United States Court of Appeals, Federal Circuit
353 F.3d 928 (Fed. Cir. 2003)
In Medichem, S.A. v. Rolabo, S.L, Medichem, a pharmaceutical ingredient manufacturer based in Barcelona, owned U.S. Patent No. 6,084,100 (`100 patent) for a process to prepare Loratadine, an antihistamine. Rolabo, also based in Barcelona, owned U.S. Patent No. 6,093,827 (`827 patent), which also described a process for preparing Loratadine. Medichem filed a complaint under 35 U.S.C. § 291, alleging interference between the two patents. The District Court for the Southern District of New York, applying a two-way test to determine interference, found that the inclusion of a tertiary amine in Medichem's process was not obvious and thus ruled no interference-in-fact existed between the patents. Rolabo cross-appealed the court's decision not to award attorney fees under 35 U.S.C. § 285. During the appellate process, the Board of Patent Appeals and Interferences declared an interference-in-fact between the two patents. The procedural history includes the district court's initial finding of no interference and Medichem's subsequent appeal.
The main issues were whether the District Court erred in its application of the two-way test to determine interference-in-fact under 35 U.S.C. § 291 and whether the case was exceptional under 35 U.S.C. § 285 warranting attorney fees.
The U.S. Court of Appeals for the Federal Circuit vacated the district court's finding of no interference-in-fact, reversed its conclusion that the `827 patent was not anticipated or obvious in light of the `100 patent, and remanded the case for further proceedings.

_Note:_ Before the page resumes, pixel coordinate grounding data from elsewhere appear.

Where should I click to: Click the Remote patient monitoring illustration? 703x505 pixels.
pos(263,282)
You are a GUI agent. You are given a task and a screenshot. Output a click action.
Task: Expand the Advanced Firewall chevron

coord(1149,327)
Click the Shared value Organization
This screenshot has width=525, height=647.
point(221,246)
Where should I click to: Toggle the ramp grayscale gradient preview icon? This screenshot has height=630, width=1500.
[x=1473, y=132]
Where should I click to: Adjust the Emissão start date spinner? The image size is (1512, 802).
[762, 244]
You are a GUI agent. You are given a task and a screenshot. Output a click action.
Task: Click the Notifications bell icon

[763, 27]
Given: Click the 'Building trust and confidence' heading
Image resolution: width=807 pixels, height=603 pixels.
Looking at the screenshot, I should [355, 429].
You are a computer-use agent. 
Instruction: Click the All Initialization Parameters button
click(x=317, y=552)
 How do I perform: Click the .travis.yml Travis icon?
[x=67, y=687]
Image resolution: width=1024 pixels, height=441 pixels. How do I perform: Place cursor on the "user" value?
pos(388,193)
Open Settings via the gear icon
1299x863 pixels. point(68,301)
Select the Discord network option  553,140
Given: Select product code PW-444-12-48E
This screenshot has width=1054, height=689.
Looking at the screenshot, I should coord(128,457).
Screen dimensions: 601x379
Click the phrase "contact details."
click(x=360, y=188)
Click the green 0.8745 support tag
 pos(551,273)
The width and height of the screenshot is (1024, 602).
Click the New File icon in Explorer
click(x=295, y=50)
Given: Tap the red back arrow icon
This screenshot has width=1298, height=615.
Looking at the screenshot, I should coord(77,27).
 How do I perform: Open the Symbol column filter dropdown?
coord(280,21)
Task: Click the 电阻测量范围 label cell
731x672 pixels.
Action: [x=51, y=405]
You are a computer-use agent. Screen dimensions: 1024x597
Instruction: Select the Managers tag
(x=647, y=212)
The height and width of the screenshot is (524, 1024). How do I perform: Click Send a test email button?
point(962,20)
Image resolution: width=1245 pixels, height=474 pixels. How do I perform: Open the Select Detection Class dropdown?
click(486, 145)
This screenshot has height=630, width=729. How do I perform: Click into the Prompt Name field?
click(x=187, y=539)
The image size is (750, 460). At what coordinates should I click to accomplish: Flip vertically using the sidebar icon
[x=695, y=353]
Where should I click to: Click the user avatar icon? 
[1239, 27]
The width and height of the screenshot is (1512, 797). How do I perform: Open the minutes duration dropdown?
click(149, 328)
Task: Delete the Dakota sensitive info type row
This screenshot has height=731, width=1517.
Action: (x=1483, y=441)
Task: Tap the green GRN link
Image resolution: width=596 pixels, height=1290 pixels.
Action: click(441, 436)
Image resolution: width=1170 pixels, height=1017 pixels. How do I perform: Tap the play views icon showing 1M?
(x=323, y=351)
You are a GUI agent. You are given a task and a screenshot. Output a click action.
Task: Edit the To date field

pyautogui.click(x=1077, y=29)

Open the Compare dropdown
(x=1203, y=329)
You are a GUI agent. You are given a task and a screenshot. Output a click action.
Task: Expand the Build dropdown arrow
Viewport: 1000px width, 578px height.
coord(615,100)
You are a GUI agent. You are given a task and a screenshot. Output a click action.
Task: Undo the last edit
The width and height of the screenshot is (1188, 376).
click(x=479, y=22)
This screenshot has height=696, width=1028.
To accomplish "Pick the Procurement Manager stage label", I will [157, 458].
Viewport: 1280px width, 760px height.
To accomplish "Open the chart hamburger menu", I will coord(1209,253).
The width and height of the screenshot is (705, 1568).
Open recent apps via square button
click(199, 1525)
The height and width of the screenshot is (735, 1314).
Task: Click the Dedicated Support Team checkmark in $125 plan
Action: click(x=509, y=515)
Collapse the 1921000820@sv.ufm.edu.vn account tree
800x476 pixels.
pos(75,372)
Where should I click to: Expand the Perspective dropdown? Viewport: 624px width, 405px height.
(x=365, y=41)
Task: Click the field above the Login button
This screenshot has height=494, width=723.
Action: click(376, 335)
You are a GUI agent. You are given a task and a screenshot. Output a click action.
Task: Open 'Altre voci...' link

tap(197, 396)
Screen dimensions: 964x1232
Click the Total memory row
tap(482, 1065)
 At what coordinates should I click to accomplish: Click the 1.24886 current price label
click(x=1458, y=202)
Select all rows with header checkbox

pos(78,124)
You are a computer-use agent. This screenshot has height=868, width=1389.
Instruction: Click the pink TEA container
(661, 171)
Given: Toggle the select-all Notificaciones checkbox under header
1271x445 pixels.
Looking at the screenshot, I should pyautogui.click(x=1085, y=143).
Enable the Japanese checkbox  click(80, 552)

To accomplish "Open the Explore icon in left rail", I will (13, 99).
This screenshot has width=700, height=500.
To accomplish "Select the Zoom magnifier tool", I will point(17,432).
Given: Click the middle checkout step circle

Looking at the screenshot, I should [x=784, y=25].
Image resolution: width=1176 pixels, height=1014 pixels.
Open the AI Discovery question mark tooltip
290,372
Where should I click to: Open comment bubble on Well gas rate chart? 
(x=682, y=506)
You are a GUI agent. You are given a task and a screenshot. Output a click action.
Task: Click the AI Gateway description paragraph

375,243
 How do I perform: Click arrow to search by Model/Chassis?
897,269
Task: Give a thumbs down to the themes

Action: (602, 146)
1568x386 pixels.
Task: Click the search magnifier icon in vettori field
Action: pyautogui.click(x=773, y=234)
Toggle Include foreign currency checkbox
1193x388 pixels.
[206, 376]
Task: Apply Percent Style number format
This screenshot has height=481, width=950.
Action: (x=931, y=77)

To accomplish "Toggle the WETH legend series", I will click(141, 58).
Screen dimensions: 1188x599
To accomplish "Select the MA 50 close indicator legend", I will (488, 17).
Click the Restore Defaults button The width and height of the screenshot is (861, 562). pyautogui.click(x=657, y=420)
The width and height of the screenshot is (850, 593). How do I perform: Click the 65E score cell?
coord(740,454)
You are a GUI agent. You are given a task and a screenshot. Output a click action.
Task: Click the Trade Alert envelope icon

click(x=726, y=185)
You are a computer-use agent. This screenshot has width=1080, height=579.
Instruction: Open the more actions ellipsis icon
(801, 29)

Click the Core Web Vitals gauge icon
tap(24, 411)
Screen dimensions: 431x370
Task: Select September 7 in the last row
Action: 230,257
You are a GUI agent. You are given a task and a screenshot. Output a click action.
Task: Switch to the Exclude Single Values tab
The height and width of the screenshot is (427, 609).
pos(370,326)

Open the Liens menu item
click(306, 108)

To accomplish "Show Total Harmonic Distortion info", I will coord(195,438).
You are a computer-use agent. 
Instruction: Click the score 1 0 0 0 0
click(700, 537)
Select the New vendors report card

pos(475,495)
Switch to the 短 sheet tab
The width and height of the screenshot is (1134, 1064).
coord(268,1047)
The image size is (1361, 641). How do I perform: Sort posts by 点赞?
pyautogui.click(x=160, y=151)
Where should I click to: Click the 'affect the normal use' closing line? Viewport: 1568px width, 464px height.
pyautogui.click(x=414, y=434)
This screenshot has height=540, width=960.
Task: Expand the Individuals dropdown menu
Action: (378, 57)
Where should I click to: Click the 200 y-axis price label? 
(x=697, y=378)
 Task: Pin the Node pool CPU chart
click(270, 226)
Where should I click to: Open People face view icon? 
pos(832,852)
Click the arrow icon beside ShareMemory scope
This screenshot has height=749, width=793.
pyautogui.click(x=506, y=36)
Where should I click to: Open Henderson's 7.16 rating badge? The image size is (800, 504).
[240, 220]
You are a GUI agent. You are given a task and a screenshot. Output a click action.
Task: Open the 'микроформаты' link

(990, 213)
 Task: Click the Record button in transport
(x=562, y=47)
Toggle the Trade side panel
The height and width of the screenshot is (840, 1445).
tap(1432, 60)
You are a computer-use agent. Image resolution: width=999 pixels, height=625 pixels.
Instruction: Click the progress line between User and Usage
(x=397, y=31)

The U.S. Court of Appeals for the Federal Circuit reasoned that the district court erred in its application of the two-way test by not properly considering that the term "comprising" in the `827 patent allowed for the inclusion of tertiary amines. The court noted that the broader claims of the `827 patent permit, but do not require, a tertiary amine, while the `100 patent's claims specifically require it. The district court's decision was based on an incorrect assumption that the absence of a tertiary amine in the `827 patent excluded it from the claim, failing to recognize that a broader claim (like the `827 patent) can be anticipated by a narrower claim (like the `100 patent). The appeals court emphasized that both legs of the two-way test should be satisfied to establish interference-in-fact, which necessitated further analysis by the district court on remand. Additionally, the court found that the issue of attorney fees was premature due to the lack of a prevailing party.